Question

Express in terms of trigonometric ratios of acute angles: $$\cos (-200^{\circ })$$

Answer

**step1** Understanding the Problem

The problem asks us to express the trigonometric ratio $$\cos(-200^\circ)$$ in terms of a trigonometric ratio of an acute angle. An acute angle is defined as an angle that measures greater than $$0^\circ$$ but less than $$90^\circ$$. Our goal is to find an equivalent expression where the angle inside the cosine function is acute.

**step2** Applying the Even Property of Cosine

One fundamental property of the cosine function is that it is an even function. This means that for any angle $$\theta$$, the cosine of the negative angle is equal to the cosine of the positive angle. Mathematically, this is expressed as $$\cos(-\theta) = \cos(\theta)$$.
Using this property, we can transform the given expression:
$$\cos(-200^\circ) = \cos(200^\circ)$$.
Now, our task is to express $$\cos(200^\circ)$$ using an acute angle.

**step3** Identifying the Quadrant of the Angle

To find the related acute angle, we first need to determine which quadrant the angle $$200^\circ$$ falls into. We can visualize the quadrants based on the angles:
The first quadrant is between $$0^\circ$$ and $$90^\circ$$.
The second quadrant is between $$90^\circ$$ and $$180^\circ$$.
The third quadrant is between $$180^\circ$$ and $$270^\circ$$.
The fourth quadrant is between $$270^\circ$$ and $$360^\circ$$.
Since $$200^\circ$$ is greater than $$180^\circ$$ and less than $$270^\circ$$, the angle $$200^\circ$$ lies in the third quadrant.

**step4** Finding the Reference Angle

For an angle located in the third quadrant, its reference angle (which is always an acute angle) is found by subtracting $$180^\circ$$ from the given angle. The reference angle represents the smallest acute angle formed by the terminal side of the angle and the x-axis.
Reference angle $$= 200^\circ - 180^\circ = 20^\circ$$.
This angle, $$20^\circ$$, is an acute angle as it falls between $$0^\circ$$ and $$90^\circ$$.

**step5** Determining the Sign of Cosine in the Third Quadrant

The sign of a trigonometric ratio depends on the quadrant in which the angle lies. For cosine, which corresponds to the x-coordinate on the unit circle:
In the first quadrant, x is positive, so cosine is positive.
In the second quadrant, x is negative, so cosine is negative.
In the third quadrant, x is negative, so cosine is negative.
In the fourth quadrant, x is positive, so cosine is positive.
Since $$200^\circ$$ is in the third quadrant, the value of $$\cos(200^\circ)$$ will be negative.

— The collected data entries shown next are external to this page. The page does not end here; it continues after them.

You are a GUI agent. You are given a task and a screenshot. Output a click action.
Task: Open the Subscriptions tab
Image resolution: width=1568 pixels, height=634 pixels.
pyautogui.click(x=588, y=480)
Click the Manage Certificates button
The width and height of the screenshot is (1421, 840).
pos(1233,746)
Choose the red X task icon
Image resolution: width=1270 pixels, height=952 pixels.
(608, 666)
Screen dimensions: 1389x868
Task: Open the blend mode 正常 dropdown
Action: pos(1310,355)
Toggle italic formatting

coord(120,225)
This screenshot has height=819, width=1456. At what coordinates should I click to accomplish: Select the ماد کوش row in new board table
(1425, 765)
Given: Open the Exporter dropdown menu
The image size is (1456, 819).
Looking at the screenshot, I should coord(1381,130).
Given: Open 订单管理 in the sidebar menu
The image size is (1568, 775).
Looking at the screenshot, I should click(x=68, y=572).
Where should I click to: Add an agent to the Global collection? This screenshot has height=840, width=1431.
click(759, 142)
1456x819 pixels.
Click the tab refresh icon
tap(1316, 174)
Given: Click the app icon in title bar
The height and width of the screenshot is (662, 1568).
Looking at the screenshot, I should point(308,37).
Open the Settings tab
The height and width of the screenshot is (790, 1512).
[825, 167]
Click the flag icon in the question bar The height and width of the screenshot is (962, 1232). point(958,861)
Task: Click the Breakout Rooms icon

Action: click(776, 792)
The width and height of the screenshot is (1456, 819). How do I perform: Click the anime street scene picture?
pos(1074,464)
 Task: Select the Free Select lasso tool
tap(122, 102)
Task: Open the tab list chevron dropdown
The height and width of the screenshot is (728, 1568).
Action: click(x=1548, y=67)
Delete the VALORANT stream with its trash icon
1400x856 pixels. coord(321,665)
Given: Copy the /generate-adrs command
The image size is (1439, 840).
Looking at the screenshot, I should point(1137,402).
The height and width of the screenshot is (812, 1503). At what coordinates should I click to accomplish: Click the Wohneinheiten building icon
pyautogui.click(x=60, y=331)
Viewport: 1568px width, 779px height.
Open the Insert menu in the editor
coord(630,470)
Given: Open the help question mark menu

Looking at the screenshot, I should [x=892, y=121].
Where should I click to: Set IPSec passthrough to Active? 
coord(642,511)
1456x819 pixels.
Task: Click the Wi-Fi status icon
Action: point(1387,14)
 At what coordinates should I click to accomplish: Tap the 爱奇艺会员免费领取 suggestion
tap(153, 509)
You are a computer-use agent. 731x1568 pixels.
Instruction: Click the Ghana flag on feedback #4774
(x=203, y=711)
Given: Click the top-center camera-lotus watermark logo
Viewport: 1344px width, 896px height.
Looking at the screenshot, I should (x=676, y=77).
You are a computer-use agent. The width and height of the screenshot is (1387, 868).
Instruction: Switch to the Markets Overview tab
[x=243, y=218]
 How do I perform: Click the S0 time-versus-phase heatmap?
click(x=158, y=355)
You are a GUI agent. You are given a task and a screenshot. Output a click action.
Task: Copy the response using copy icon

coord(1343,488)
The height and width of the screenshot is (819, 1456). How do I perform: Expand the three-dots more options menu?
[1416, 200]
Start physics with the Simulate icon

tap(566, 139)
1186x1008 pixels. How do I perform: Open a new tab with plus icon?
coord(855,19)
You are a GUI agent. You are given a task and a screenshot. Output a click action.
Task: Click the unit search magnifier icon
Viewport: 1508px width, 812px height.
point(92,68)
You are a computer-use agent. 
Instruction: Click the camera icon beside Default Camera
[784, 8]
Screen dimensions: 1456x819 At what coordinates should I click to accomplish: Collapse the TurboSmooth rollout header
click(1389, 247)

**step6** Expressing the Original Ratio in Terms of the Acute Angle

Combining the reference angle and the sign determined in the previous steps, we can now express $$\cos(200^\circ)$$ in terms of an acute angle.
We found that the reference angle is $$20^\circ$$ and that cosine is negative in the third quadrant.
Therefore, $$\cos(200^\circ) = -\cos(20^\circ)$$.
Since we established in Question1.step2 that $$\cos(-200^\circ) = \cos(200^\circ)$$, we can conclude:
$$\cos(-200^\circ) = -\cos(20^\circ)$$.
The expression is now in terms of an acute angle ($$20^\circ$$).